On peut donc se (re)plonger avec bonheur dans de vieux films et dans de très bonnes conditions. C’était notamment mon cas il y a quelques jours avec The Killer Elite. Je n’avais en effet jamais vu le film de Sam Peckinpah.

The Killer Elite est avant tout le parcours d’un homme face à un autre et, dans les grandes lignes, aurait bien pu inspirer cette mode actuelle du héros qui s’effondre pour mieux se relever et affronter son adversaire, mode vue notamment au travers de The Dark Knight Rises et de Skyfall.
On va en effet faire la connaissance du personnage de James Caan, travaillant pour une agence privée dépendante de la CIA, et pour laquelle le générique précise bien que tout est fictif.

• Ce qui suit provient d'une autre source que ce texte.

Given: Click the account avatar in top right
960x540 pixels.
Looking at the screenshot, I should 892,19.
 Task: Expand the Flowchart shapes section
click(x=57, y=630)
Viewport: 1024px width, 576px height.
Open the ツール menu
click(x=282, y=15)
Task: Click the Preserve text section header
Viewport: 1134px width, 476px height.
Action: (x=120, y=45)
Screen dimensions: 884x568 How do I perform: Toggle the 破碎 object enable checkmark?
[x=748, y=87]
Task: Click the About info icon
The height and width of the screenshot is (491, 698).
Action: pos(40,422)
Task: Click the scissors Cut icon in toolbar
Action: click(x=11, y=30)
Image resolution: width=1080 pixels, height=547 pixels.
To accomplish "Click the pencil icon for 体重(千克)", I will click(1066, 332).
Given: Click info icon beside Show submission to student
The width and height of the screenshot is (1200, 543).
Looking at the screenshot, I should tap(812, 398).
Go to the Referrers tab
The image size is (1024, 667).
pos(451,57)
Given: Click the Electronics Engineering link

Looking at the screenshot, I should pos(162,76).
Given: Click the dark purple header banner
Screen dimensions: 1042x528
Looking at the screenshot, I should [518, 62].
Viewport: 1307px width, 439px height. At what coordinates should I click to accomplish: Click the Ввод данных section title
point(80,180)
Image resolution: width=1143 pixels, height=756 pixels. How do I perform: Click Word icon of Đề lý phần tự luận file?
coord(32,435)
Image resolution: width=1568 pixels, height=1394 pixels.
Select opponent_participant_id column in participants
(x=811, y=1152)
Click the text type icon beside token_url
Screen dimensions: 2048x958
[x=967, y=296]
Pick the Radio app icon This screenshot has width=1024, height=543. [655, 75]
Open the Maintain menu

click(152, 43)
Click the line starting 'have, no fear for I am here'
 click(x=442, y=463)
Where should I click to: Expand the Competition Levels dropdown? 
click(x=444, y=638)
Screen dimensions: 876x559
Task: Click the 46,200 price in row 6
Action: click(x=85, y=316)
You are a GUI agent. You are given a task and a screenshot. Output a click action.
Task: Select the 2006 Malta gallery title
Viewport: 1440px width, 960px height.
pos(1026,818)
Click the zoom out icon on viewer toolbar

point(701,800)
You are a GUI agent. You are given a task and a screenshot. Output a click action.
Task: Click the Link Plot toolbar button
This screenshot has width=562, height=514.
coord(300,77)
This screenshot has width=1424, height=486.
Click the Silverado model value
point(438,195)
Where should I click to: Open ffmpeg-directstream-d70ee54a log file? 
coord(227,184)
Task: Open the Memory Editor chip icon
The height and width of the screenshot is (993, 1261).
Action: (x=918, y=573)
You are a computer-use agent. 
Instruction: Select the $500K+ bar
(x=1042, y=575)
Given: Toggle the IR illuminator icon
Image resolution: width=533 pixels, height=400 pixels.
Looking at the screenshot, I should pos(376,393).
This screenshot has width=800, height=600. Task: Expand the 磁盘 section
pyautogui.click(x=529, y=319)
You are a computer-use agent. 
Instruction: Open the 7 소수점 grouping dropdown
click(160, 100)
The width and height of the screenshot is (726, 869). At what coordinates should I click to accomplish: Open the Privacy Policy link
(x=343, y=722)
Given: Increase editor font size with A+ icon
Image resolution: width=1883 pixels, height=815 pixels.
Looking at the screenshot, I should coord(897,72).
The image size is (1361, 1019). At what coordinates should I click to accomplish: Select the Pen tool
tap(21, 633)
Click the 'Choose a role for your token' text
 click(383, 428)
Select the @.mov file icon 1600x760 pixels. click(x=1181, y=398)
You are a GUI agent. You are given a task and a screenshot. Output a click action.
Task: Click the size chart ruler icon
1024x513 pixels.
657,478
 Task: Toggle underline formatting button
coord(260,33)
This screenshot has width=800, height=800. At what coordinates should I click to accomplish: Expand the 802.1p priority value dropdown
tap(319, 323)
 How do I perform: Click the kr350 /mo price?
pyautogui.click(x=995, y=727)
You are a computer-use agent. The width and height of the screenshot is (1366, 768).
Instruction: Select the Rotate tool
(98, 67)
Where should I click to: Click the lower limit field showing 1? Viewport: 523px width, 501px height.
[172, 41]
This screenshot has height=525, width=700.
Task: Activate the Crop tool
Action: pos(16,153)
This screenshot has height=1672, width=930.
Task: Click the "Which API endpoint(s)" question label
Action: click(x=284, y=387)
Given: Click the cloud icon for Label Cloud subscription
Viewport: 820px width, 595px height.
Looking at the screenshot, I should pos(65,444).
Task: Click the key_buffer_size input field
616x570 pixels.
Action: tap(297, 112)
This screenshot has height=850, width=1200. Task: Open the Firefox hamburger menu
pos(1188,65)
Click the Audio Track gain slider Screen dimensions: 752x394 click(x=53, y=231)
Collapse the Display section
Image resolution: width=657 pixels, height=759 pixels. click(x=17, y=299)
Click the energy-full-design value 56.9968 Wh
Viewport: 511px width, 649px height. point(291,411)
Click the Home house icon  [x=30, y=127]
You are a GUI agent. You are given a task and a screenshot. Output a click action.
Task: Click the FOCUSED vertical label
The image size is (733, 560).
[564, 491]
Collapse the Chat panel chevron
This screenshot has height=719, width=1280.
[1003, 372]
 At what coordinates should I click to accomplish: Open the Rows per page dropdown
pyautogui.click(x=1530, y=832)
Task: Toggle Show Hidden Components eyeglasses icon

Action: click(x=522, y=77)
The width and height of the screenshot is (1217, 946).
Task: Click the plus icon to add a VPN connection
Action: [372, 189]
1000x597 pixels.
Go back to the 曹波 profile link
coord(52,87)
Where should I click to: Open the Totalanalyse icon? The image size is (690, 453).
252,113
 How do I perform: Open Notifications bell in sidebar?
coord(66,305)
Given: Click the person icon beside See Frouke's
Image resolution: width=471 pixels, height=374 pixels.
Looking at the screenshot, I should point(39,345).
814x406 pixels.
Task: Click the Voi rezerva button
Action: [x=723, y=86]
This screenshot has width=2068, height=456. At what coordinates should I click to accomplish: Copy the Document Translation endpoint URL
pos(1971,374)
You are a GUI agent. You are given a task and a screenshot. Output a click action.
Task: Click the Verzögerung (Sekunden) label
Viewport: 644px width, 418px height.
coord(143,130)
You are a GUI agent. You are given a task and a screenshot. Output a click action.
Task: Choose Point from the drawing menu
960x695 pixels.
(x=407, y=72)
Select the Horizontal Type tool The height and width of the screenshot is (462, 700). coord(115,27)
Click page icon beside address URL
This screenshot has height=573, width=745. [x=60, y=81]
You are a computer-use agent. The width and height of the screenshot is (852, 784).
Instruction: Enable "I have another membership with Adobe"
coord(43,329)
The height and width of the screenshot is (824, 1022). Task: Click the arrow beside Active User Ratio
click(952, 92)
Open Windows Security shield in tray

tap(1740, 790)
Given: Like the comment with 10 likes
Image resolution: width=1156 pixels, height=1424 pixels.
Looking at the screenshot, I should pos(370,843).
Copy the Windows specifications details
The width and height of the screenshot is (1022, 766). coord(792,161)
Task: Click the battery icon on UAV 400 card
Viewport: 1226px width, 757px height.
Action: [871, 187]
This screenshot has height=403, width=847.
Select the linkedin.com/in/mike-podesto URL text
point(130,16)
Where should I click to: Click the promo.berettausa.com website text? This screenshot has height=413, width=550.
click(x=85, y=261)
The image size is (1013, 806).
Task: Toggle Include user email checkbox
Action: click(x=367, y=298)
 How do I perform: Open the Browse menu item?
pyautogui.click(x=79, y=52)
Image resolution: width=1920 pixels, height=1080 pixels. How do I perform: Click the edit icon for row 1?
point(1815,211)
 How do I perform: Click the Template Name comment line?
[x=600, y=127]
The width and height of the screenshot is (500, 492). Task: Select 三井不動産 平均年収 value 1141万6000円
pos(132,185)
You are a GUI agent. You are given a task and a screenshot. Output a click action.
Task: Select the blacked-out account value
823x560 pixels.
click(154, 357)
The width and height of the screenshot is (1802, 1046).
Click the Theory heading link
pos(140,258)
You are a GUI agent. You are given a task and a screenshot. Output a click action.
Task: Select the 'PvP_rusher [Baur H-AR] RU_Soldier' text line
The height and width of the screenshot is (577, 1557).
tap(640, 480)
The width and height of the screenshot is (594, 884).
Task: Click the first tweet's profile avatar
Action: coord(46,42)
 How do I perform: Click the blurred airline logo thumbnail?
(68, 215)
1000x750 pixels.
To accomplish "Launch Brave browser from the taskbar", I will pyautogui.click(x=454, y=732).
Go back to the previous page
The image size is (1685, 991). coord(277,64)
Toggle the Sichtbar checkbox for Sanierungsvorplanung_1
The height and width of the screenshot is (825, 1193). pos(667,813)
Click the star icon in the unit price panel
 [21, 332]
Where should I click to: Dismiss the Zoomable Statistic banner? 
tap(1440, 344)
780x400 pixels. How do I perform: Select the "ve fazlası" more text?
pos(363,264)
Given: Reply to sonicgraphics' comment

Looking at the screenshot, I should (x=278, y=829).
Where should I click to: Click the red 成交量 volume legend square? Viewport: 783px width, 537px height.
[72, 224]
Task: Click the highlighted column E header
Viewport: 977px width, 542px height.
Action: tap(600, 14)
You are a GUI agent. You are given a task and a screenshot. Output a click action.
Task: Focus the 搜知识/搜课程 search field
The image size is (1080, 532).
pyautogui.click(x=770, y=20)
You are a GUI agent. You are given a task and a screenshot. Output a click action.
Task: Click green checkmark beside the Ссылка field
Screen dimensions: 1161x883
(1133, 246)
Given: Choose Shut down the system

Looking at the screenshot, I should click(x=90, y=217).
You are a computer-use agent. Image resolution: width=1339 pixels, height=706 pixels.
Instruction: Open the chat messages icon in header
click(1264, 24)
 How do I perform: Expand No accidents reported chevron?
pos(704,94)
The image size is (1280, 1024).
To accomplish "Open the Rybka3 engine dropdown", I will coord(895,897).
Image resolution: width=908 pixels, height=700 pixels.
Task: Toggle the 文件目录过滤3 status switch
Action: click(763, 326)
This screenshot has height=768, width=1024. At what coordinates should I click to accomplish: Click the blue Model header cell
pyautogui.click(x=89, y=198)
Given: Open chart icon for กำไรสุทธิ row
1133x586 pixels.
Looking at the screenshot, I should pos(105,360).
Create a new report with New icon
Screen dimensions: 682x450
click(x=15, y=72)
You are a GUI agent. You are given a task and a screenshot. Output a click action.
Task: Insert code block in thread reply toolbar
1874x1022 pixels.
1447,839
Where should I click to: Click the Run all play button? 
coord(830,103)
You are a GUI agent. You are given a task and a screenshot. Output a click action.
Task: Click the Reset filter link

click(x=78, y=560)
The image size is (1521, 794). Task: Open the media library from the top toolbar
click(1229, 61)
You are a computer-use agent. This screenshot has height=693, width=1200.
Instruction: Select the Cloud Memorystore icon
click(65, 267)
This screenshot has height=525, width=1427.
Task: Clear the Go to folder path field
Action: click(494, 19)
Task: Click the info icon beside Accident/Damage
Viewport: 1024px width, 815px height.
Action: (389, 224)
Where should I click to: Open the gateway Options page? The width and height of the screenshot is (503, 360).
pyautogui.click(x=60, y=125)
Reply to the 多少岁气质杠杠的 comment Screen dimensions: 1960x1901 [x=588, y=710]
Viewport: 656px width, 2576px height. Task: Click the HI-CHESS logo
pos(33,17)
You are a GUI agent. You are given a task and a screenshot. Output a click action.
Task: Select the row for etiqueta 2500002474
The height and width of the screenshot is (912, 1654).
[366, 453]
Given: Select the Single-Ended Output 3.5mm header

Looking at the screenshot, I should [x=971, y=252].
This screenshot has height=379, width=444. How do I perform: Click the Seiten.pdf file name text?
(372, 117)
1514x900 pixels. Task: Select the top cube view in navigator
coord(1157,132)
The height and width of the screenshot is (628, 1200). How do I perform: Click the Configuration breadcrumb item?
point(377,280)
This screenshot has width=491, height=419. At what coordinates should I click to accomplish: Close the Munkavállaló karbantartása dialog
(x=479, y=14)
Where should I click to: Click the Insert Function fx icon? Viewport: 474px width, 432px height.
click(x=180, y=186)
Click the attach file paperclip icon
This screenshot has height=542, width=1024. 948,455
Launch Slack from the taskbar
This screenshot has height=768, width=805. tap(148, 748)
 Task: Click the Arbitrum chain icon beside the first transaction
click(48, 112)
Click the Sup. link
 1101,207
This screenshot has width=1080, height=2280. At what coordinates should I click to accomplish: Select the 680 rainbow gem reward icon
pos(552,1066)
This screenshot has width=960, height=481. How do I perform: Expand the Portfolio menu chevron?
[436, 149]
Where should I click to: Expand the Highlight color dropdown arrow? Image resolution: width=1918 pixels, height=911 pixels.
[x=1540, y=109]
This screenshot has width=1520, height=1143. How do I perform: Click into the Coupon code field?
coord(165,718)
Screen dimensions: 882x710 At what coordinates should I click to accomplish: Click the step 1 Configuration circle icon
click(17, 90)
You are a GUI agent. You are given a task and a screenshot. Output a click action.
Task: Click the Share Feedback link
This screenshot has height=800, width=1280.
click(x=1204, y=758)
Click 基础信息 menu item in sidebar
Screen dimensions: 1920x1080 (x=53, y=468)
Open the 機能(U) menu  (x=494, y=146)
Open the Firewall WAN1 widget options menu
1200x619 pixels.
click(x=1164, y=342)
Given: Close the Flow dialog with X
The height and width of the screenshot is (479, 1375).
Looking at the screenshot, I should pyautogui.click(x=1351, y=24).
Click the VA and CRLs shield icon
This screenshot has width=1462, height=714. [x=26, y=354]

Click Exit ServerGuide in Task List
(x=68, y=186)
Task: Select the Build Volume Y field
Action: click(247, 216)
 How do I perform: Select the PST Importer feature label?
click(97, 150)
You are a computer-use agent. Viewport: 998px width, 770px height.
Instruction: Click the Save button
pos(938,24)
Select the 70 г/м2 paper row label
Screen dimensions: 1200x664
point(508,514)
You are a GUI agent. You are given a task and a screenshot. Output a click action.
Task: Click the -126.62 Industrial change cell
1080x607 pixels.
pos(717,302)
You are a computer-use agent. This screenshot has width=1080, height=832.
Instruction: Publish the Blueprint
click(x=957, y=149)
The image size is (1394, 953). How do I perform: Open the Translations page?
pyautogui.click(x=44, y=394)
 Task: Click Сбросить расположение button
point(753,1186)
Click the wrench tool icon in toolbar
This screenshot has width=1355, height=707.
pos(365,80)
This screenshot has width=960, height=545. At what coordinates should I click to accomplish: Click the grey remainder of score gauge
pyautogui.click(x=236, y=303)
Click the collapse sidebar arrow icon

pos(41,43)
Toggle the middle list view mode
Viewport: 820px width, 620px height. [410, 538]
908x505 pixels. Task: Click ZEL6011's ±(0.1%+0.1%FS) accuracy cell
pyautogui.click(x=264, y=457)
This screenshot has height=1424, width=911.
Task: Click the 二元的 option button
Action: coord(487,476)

Nous ne sommes en effet que quelques années après le scandale du Watergate, et il ne fait pas forcément bon parler espionnage.
Caan a un coéquipiquer (Robert Duvall) et celui-ci va se retourner contre son ami, allant jusqu’à lui tirer dans le genou pour l’handicaper. James Caan devra alors se remettre de ses blessures pour mieux, assoiffé de vengeance, aller affronter son ennemi.

Le film évoque donc la renaissance du tueur d’élite mais le fait sur fond d’espionnage puisqu’on ne sait pas très bien (du moins au début de l’histoire) qui commande qui et qui retourne sa veste envers qui. La guerre entre les services d’espionnages, qu’ils soient privés ou non, fait donc rage et Caan se révèlera n’être qu’une marionnette au service de ses puissants-là. Peckinpah rajoute par ailleurs une couche à son histoire en incluant des Japonais (et des ninjas !) dans l’histoire qui va permettre à James Caan de retrouver son ennemi. Il sera donc également question d’honneur.

Malgré ce fond riche, The Killer Elite souffre d’un problème de rythme. La première partie est en effet consacrée à la remise sur pieds (au sens propre) du héros à terre et, contrairement aux films contemporains évoqués plus haut, on n’a pas le temps de s’attacher à James Caan. De fait, le voir se relever, récupérer ses jambes et ses facultés est … long. Évidemment la deuxième partie est bien intéressante et réussie mais néanmoins on peut reprocher au réalisateur d’avoir voulu prendre trop de temps sans arriver à capter le spectateur.
Une fois Caan remit sur pied, l’intérêt remonte d’un cran et on assiste à de très belles scènes d’actions, entrecoupées de juste ce qu’il faut de dialogues et de narration. Et avec Peckinpah, on prend un plaisir certain devant ces fusillades (aux maquillages très sanglants, comme c’était déjà le cas dans la Horde Sauvage !). Mieux, le réalisateur s’offre le luxe d’inclure des ninjas dans son histoire, sous exploités certes mais seulement jusqu’à la scène finale.

Si The Killer Elite n’a donc pas la classe des Chiens de Paille ou de la Horde Sauvage, notamment grâce à une longue mise en route, ça n’en est pas moins un film riche, dense et chargé en action pour ne pas bouder son plaisir !

 

The Killer Elite (1975) – Disponible en DVD et Blu-ray depuis le 6 février
Réalisé par Sam Peckinpah
Avec James Caan, Robert Duvall, Arthur Hill
Mike Locen est un espion indépendant. Lors d’une affaire que lui a confié la C.I.A, son principal fournisseur, un de ses amis le trahit. Il se retrouve blessé au genou et à l’épaule. Après avoir retouvé l’agilité de ses membres, il décide de se venger et se lance à la recherche de son ami.